Hibernation is a widespread adaptation in animals to seasonally changing environmental conditions. In the face of global anthropogenic change, information about plastic adjustments to environmental conditions and associated mortality costs are urgently needed to assess population persistence of hibernating species. Here, we used a five-year data set of 1,047 RFID-tagged individuals from two bat species, Myotis nattereri and Myotis daubentonii that were automatically recorded each time they entered or left a hibernaculum. Because the two species differ in foraging strategy and activity pattern during winter, we expected species–specific responses in the timing of hibernation relative to environmental conditions, as well as different mortality costs of early departure from the hibernaculum in spring. Applying mixed-effects modelling, we were able to disentangle population-level and individual-level plasticity in the timing of departure. To estimate mortality costs of early departure, we used both a capture mark recapture analysis and a novel approach that takes into account individual exposure times to mortality outside the hibernaculum. We found that the timing of departure varied between species as well as among and within individuals, and was plastically adjusted to large-scale weather conditions as measured by the NAO (North Atlantic Oscillation) index. Individuals of M. nattereri, which can exploit milder temperatures for foraging during winter, tuned departure more closely to the NAO index than individuals of M. daubentoniid which do not hunt during winter. Both analytical approaches used to estimate mortality costs showed that early departing individuals were less likely to survive until the subsequent hibernation period than individuals that departed later. Overall, our study demonstrates that individuals of long-lived hibernating bat species have the potential to plastically adjust to changing climatic conditions, although the potential for adjustment differs between species.

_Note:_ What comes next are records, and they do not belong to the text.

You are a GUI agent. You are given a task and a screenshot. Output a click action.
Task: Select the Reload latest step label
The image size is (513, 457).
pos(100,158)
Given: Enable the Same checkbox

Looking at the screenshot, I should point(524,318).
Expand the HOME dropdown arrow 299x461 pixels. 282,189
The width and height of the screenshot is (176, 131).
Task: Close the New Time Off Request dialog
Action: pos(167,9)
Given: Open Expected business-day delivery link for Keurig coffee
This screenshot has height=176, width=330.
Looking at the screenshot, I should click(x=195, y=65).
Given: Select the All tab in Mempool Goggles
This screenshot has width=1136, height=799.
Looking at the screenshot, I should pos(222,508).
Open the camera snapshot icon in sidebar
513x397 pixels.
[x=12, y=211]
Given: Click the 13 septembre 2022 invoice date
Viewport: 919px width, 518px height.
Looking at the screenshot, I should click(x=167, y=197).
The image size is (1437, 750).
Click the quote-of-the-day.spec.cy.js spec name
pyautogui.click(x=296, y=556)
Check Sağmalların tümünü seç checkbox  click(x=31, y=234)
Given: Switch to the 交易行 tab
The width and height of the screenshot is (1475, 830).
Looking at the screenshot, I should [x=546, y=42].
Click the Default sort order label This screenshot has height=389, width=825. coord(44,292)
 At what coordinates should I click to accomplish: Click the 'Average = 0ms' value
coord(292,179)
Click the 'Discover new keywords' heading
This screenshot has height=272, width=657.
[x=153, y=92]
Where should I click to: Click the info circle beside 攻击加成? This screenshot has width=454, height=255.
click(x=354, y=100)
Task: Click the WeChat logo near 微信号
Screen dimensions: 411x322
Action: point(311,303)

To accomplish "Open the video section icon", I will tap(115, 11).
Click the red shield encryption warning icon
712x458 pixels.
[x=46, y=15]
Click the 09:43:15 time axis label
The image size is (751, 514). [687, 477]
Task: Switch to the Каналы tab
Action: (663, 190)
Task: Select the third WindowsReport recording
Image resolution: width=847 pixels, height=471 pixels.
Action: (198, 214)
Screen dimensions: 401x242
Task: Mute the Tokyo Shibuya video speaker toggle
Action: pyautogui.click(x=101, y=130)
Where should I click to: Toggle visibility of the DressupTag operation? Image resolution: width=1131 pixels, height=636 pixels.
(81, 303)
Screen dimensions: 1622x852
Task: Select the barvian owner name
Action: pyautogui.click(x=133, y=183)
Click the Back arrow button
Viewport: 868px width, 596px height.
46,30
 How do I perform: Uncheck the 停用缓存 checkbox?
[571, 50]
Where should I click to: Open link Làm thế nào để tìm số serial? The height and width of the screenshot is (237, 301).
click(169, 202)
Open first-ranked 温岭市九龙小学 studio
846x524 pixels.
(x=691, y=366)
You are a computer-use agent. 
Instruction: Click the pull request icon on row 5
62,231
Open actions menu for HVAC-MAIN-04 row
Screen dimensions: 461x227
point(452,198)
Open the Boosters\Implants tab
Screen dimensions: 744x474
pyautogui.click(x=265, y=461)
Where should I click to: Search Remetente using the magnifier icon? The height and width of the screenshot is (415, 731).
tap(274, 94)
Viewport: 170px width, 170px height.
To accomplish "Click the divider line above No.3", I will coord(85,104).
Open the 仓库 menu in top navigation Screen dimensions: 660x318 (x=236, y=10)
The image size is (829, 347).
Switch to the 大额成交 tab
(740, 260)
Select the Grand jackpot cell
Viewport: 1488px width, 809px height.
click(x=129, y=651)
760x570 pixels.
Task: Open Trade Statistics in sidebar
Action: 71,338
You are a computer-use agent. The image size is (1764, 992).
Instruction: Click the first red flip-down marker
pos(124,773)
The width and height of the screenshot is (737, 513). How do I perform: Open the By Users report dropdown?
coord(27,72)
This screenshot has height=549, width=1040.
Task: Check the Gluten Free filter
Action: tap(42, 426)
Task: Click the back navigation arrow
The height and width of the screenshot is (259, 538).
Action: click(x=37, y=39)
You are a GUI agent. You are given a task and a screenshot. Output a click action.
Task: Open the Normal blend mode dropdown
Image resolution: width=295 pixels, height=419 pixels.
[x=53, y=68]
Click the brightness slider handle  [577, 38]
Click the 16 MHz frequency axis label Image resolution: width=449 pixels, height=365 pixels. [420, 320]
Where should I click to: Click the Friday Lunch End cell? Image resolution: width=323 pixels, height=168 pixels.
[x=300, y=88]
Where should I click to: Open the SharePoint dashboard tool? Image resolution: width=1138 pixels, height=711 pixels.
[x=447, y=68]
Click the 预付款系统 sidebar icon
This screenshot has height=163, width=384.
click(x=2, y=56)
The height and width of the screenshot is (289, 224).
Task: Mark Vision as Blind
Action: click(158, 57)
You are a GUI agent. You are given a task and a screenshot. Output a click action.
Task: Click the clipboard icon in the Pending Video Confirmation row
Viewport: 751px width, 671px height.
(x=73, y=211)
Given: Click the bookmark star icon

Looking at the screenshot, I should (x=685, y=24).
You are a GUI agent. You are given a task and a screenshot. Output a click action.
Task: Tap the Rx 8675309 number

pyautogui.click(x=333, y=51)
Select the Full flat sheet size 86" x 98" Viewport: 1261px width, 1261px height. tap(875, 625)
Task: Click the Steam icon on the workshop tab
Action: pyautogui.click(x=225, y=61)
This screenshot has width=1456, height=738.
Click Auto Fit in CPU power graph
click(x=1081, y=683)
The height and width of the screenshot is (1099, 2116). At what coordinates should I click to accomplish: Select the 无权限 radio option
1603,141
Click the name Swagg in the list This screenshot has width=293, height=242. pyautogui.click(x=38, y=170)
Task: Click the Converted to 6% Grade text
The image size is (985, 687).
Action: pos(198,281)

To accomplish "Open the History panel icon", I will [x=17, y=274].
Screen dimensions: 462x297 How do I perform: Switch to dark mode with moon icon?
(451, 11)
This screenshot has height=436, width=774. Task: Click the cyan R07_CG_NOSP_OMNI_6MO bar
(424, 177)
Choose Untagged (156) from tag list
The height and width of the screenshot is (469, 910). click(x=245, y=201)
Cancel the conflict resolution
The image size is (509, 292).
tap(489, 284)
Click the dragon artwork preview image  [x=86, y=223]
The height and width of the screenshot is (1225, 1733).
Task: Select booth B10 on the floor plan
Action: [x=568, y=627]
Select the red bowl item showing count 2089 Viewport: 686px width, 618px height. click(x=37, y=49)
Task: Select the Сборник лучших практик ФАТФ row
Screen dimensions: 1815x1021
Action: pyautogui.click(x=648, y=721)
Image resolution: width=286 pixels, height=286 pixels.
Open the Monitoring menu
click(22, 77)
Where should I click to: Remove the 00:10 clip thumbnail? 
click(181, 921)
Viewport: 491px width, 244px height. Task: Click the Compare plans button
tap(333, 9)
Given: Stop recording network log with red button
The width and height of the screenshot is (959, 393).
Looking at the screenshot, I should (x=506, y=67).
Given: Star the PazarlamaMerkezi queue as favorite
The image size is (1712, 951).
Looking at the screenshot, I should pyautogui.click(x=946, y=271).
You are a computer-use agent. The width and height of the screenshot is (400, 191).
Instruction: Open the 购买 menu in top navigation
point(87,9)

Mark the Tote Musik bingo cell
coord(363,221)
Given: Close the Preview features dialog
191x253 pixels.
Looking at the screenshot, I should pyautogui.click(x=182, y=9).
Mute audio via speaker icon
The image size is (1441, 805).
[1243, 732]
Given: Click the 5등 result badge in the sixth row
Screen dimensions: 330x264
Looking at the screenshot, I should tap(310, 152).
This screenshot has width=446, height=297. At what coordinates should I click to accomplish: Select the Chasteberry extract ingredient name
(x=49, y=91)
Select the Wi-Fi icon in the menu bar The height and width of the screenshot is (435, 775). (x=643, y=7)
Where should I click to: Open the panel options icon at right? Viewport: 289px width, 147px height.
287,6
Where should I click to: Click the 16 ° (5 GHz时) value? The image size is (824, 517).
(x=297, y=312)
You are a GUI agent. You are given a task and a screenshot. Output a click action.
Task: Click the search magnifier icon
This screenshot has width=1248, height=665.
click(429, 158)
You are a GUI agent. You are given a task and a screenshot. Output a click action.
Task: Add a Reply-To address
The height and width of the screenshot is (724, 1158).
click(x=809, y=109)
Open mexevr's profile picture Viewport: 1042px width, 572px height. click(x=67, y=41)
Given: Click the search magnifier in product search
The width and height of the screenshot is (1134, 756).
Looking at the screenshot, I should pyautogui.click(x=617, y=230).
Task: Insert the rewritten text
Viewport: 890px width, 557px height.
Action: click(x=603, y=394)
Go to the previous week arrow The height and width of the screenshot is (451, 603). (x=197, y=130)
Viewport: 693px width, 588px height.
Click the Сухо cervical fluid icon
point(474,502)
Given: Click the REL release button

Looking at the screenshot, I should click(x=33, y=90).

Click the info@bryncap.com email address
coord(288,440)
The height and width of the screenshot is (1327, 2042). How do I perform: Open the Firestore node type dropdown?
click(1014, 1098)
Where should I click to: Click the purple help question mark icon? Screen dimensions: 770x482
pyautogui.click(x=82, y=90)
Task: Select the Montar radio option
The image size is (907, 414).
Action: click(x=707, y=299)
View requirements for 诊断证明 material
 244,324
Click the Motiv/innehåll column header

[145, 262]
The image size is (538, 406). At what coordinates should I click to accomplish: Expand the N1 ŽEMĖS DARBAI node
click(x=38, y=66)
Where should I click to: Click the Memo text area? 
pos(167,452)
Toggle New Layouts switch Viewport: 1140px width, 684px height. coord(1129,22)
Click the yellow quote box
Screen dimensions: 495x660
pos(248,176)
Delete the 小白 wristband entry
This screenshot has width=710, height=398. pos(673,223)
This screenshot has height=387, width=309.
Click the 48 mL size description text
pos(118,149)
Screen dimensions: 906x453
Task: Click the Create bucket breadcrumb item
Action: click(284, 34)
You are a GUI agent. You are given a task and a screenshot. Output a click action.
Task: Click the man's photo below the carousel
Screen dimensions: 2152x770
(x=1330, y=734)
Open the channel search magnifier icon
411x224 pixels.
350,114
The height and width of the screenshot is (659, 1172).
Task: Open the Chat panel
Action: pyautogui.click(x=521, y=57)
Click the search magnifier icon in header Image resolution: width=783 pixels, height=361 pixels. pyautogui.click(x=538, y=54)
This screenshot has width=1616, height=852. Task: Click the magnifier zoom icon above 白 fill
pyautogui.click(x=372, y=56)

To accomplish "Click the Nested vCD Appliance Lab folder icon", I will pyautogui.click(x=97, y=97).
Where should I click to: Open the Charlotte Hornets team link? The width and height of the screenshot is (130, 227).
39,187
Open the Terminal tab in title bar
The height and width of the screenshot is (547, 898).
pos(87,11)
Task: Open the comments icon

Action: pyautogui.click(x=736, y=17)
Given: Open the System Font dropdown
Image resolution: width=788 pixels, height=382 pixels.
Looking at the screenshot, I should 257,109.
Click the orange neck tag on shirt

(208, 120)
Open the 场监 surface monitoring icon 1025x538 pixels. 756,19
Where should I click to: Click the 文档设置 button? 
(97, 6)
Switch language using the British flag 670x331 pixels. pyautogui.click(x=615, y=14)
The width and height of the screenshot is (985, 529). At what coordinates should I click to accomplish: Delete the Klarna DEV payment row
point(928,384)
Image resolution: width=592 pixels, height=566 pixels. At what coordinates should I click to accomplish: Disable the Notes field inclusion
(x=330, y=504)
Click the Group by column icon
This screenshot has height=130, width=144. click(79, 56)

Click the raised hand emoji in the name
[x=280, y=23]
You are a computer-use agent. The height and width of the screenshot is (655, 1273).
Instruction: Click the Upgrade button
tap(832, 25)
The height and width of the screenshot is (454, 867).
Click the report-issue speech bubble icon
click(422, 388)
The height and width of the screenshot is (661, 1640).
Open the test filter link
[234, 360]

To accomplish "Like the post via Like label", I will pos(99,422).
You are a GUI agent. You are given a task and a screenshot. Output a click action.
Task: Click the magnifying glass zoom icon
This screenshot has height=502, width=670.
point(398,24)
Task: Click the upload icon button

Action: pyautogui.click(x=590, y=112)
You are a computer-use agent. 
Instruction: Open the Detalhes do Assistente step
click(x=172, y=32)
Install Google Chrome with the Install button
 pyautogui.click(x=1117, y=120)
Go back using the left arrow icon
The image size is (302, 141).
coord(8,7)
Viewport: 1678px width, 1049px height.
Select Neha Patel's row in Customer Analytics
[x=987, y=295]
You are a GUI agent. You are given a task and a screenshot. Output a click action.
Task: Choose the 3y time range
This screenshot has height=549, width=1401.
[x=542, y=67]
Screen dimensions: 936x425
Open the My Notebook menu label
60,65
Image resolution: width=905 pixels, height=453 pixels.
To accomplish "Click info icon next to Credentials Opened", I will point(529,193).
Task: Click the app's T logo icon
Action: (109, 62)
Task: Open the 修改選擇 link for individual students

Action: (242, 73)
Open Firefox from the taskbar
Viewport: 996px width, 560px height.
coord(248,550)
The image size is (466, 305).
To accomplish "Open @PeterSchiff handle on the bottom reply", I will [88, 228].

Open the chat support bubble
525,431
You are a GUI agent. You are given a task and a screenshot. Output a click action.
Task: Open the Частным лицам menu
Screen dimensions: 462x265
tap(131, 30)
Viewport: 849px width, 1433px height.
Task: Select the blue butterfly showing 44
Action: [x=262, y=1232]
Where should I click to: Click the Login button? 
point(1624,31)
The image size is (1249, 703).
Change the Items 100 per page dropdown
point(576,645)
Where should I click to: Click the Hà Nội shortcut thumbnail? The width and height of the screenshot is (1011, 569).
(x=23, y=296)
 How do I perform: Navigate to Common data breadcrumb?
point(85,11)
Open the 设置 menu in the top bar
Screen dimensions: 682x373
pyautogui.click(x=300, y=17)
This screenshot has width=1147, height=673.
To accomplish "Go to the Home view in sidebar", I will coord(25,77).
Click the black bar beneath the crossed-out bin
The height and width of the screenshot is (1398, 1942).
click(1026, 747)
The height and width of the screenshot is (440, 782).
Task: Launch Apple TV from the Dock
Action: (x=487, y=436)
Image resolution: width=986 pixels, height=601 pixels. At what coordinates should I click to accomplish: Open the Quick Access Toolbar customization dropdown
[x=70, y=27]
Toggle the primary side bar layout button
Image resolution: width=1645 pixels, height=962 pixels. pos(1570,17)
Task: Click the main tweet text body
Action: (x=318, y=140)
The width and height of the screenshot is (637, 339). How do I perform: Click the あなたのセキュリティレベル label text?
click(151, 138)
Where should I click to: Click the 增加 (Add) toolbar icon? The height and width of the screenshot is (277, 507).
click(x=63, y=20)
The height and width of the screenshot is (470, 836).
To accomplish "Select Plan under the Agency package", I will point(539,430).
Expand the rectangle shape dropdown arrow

Bat capture and data logging

We studied arrival (first recorded activity per hibernation period) and timing of departure from the hibernaculum (last recorded activity per hibernation period) of individually marked Natterer’s bats (M. nattereri n = 540) and Daubenton’s bats (M. daubentonii: n = 507) at a hibernaculum in North-Rhine Westphalia (Figure S1) (Stumpf et al. 2017, Meier et al. 2022). We caught bats using harp traps at the entrance of the hibernaculum, sexed them and distinguished two age classes, young of the year (1st hibernation) and adults (>1 hibernation; for details see Reusch et al. 2019). At this site, bats have been marked with individual RFID-tags (ID 100, Trovan) since 2002 for Natterer’s bats and since 2008 for Daubenton’s bats. Here, we focused on the years 2011 to 2015, for which we had continuous monitoring of bats entering and exiting the hibernaculum. All capture and marking were conducted under the permits (50.0835.2.1, 84-02.04.2015.A508, 70.2-2012/0254, 70.2-0228/10, 70.2-0197/08 and 70.2.2.27), issued by the relevant authorities.

The studied hibernaculum has two small entrances (8 cm x 5 cm), which were monitored by RFID-logger-antenna systems (LID-650, EURO I.D.). These systems continuously recorded the ID and a timestamp for all tagged individuals without interfering with the bats’ behaviour (Reusch et al. 2019, Meier et al. 2022). As only one antenna was employed per entrance, we could not directly assess whether a tagged bat entered or left the hibernaculum when detected by the RFID-logger. Therefore, we defined an arrival period (Aug 1st - Dec 31st) and a departure period (Jan 1st - Apr 30th) for each hibernation (Ht) based on activity patterns known from direct observations in the field, light barrier recordings (that count the number of bats entering and emerging) and RFID recordings (as in Meier et al. 2022).

For each individual and year, we determined the date of the last recording during the departure period (departure date of Ht) and the date of the first recording during the subsequent arrival period (arrival date of Ht+1). An individual was considered dead if it was not recorded in the subsequent hibernation period (Ht+1, Aug-Apr). We confirmed this assumption based on the available data: In our 5-year study period of continuous monitoring at the hibernaculum only one out of 1,047 tagged individuals re-occurred after not being recorded during a complete hibernation period. Moreover, in 13 years of bat surveillance only 24 out of 1,111 bats (2.2 %) assigned dead according to the abovementioned criteria re-appeared at another RFID-monitored hibernaculum in close proximity to the study site (< 500 m distance) for at least one more year [Grosche and Meier, unpublished data].

To make sure that recorded individuals have indeed used the hibernaculum for hibernation, we excluded those individuals that had not been recorded during both, the arrival and the following departure period of a given hibernation period (Aug-Apr.; M. nattereri: 18 out of 540 individuals (3.3 %); M. daubentonii: 32 out of 507 individuals (6.3).

Data file may be opened with excel, any text editor, and R. All Analyses were performed with R.